George Will ignored Hillary Clinton's substantial accomplishments as secretary of state, senator, and first lady in order to suggest that her support from Democrats is due solely to “identity politics.”
In his latest Washington Post column, Will describes the Democratic Party as “adrift in identity politics, cling[ing], as shipwrecked sailors do to floating debris, to this odd feminist heroine,” and writes that Clinton's “performance in governance has been defined by three failures.” Will goes on to cherry-pick instances from Clinton's career, ignoring her achievements in the White House, Senate, and at State to portray her as a failure.
In citing Clinton's time as first lady, he omits, for example, Clinton's role in the passage of the State Children's Health Insurance Program (SCHIP), which expanded health insurance for children in lower-income households. Will also ignores her pivotal role in the Adoption and Safe Families Act, which eased processes allowing the removal of children from abusive situations.
Clinton also helped to create the Department of Justice's Office on Violence Against Women and used her platform to raise the issue of abuse against women internationally, telling the United Nations' Fourth World Conference on Women in China that, “It is time for us to say here in Beijing, and for the world to hear, that it is no longer acceptable to discuss women's rights as separate from human rights.”
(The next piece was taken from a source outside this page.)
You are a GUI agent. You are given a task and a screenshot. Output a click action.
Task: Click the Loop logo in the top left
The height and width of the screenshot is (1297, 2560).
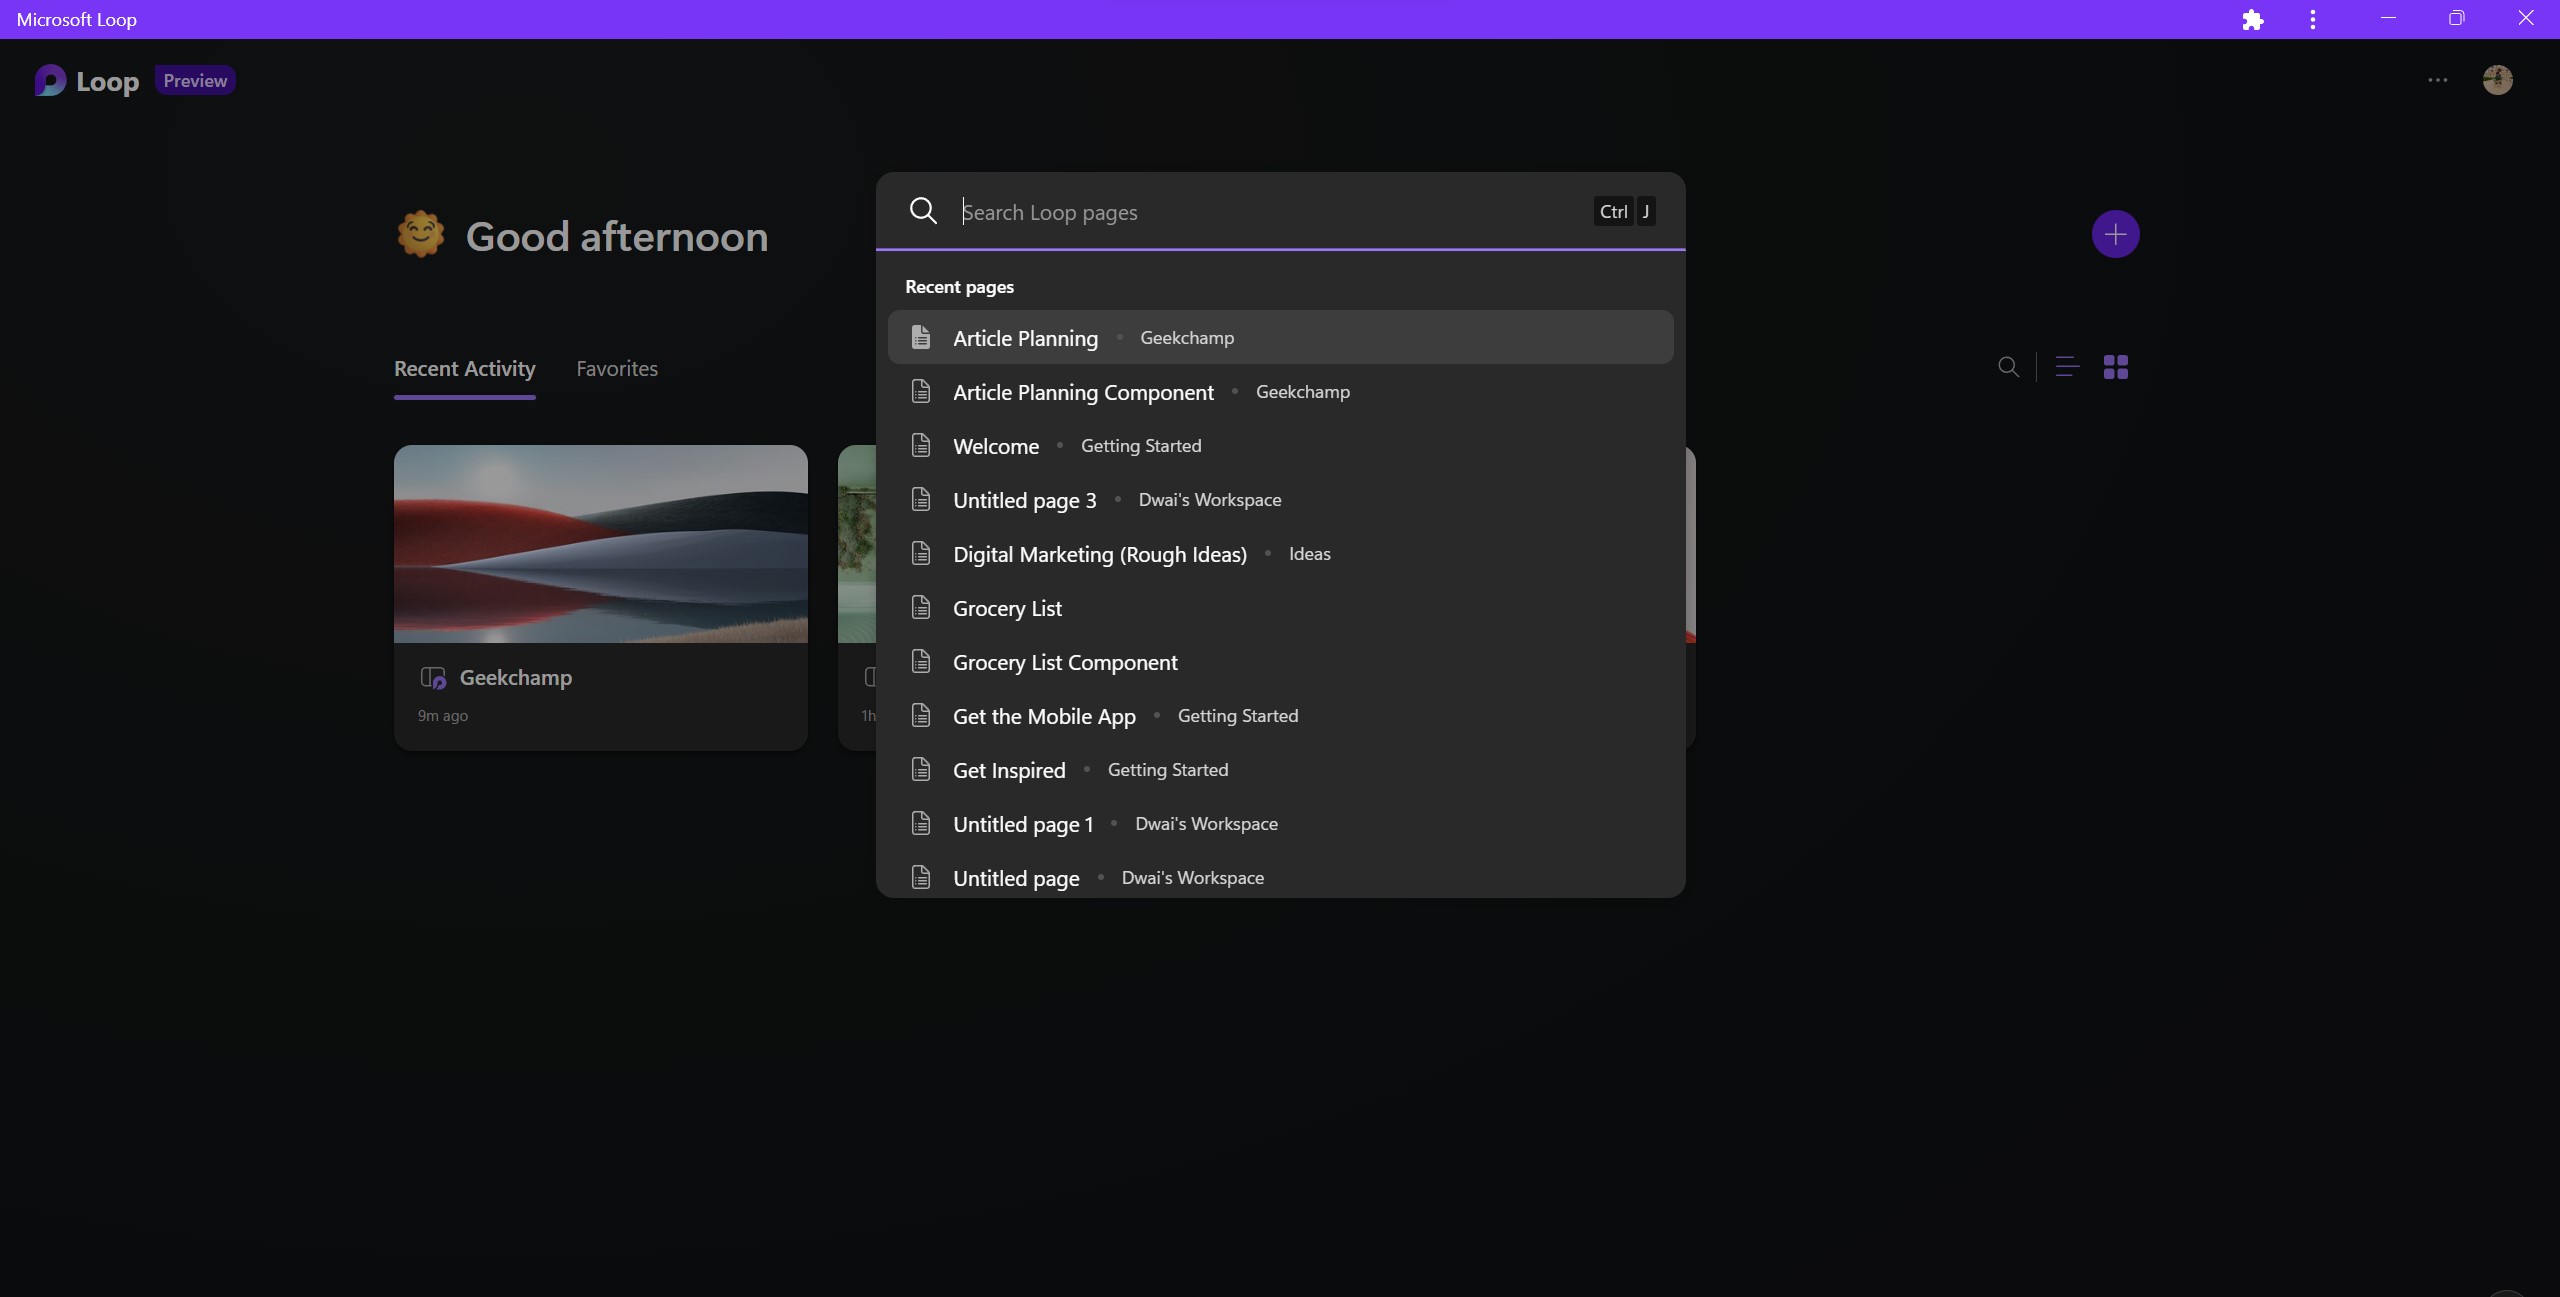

Will says Clinton's tenure in the Senate was “an uneventful prelude to her 2008 presidential quest,” failing to note that she sponsored or co-sponsored 54 bills that eventually became law. These including writing a section of the No Child Left Behind law addressing recruiting and retaining high-quality teachers; co-authoring a law compelling drug companies to conduct pediatric safety tests on products prescribed for children; working with Sen. Lindsey Graham (R-SC) on language in a defense authorization bill giving members of the military access to the Tricare health system even when they aren't deployed; and sponsoring a bill which would mandate more efficient distribution of flu vaccines.
Going on to describe her appointment as Secretary State as a “consolation prize,” Will downplays Clinton's accomplishments during her years in the position. These include opening up Myanmar as the first secretary of state to make an official visit there since 1955, negotiating a cease-fire between Israel and Hamas with the help of Egypt in 2012, and tightening international sanctions on Iran to their highest level ever with nearly a dozen countries significantly reducing their purchases of Iranian oil in 2012.
Will concludes by ominously noting, “Another Clinton presidency probably would include a reprise of the couple's well-known patterns of behavior.” But readers won't get a clear picture of those “patterns” by reading Will's dishonest column.